Но главной темой самой жизни при этом давно уже стала техника безопасности. Мы хотим оградить себя ото всего разом: не только от вируса, но от любых травм, от любой агрессии (даже если она пассивная), от любого нарушения личных границ, от всего, что причиняет нам малейший дискомфорт. Клятый коронавирус лишь довел до абсурда этот задолго до него возникший тренд – он предложил нам защититься от прикосновений. От малейших (простое рукопожатие) посягательств на наше тело. Более того – он вынудил нас видеть в другом человеке, причем не только в его социальной и психической ипостаси, но даже в самом его естестве – потенциальную опасность.
«Театр создан для того, чтобы вернуть к жизни наши подавленные желания», – утверждает Арто. Если у вас появились желания, которые могут быть (не факт, что будут, а просто могут быть) неприятны и хоть чем-то опасны для окружающих, их хорошо бы подавить – вот завет нашей эпохи.

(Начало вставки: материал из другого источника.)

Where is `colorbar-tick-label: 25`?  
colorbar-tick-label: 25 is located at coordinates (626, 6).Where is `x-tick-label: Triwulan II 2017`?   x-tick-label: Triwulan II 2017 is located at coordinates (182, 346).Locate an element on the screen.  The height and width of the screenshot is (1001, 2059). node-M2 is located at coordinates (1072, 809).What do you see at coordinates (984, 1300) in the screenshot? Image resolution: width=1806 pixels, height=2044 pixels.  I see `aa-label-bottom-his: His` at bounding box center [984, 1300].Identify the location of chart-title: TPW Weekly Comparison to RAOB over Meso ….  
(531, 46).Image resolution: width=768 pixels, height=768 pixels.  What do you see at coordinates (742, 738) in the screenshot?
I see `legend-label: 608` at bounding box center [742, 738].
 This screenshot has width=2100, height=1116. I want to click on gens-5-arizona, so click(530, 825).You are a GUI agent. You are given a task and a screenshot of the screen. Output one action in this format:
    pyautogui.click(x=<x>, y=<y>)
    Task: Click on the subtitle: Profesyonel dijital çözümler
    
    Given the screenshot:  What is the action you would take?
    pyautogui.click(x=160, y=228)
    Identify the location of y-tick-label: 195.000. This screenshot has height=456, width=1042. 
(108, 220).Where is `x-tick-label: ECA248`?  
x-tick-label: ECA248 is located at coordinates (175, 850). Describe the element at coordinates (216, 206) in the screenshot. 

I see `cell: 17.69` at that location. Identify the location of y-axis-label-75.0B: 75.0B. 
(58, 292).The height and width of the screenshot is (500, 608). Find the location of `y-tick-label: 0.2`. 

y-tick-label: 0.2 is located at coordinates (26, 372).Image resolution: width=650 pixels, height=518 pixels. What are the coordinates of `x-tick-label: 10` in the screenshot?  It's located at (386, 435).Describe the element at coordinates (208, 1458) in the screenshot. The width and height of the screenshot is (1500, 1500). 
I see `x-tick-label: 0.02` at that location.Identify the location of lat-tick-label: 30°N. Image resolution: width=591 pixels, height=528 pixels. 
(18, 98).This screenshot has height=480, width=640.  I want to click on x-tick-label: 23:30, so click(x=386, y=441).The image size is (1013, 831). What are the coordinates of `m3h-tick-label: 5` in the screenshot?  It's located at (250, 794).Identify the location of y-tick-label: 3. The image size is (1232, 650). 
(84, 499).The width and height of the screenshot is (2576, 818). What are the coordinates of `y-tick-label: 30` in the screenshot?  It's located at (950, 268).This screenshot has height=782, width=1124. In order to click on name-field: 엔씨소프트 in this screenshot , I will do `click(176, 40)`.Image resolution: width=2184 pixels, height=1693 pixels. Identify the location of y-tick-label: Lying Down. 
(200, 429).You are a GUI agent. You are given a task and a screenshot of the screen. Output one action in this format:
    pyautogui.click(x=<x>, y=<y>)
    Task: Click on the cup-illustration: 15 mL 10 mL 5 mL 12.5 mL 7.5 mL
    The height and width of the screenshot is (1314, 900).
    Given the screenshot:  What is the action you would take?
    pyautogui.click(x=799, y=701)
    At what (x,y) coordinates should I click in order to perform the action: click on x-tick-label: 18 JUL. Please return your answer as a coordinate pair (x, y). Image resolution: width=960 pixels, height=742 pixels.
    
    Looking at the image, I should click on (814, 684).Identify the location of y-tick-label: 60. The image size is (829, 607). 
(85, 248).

Культура как перформанс и жизнь как пространство тотального комфорта вступили друг с другом в непримиримое противоречие.
Прежде его не было.
Поворот к перформативности происходит в 1960-е, в эпоху молодежных революций, когда ради утверждения новых форм в искусстве и новых жизненных идеалов готовы были пожертвовать удобством и комфортом (в том числе и психологическим), когда готовы были играть в опасные игры и пускаться в опасные трипы. Этот поворот был тесно связан с духом и пафосом контркультуры (случайно ли демонстранты 60-х несли рядом со своими транспарантами и лозунгами портрет Арто: он был для них главным революционером от искусства). А для контркультуры стерильность жизни не просто всячески противопоказана. Она прямо-таки смешна.
Но потихоньку-полегоньку концепция культуры как перформанса начала обрастать многочисленными правилами техники безопасности. Их задолго до коронавируса становилось с каждым годом все больше и больше. А их венцом в ситуации эпидемии стало предписание о новых сексуальных правилах, опубликованное Министерством здравоохранения США: там прямым текстом сказано, что самый безопасный вид секса – это секс с самим собой.
Не станет ли театр будущего театром с самим собой и какой (уж не виртуальной ли?) станет сама концепция театра участия в эпоху разобщенности – вот важнейшие вопросы текущего момента.
Но на самом деле они лишь небольшая и не самая принципиальная часть более общего и сложного вопроса: насколько в эпоху тотальной стерильности жизнеспособна сама идея перформативности.
Арто сравнивал театр с чумой, которая выводит человека из равновесия, после чего убивает или не убивает.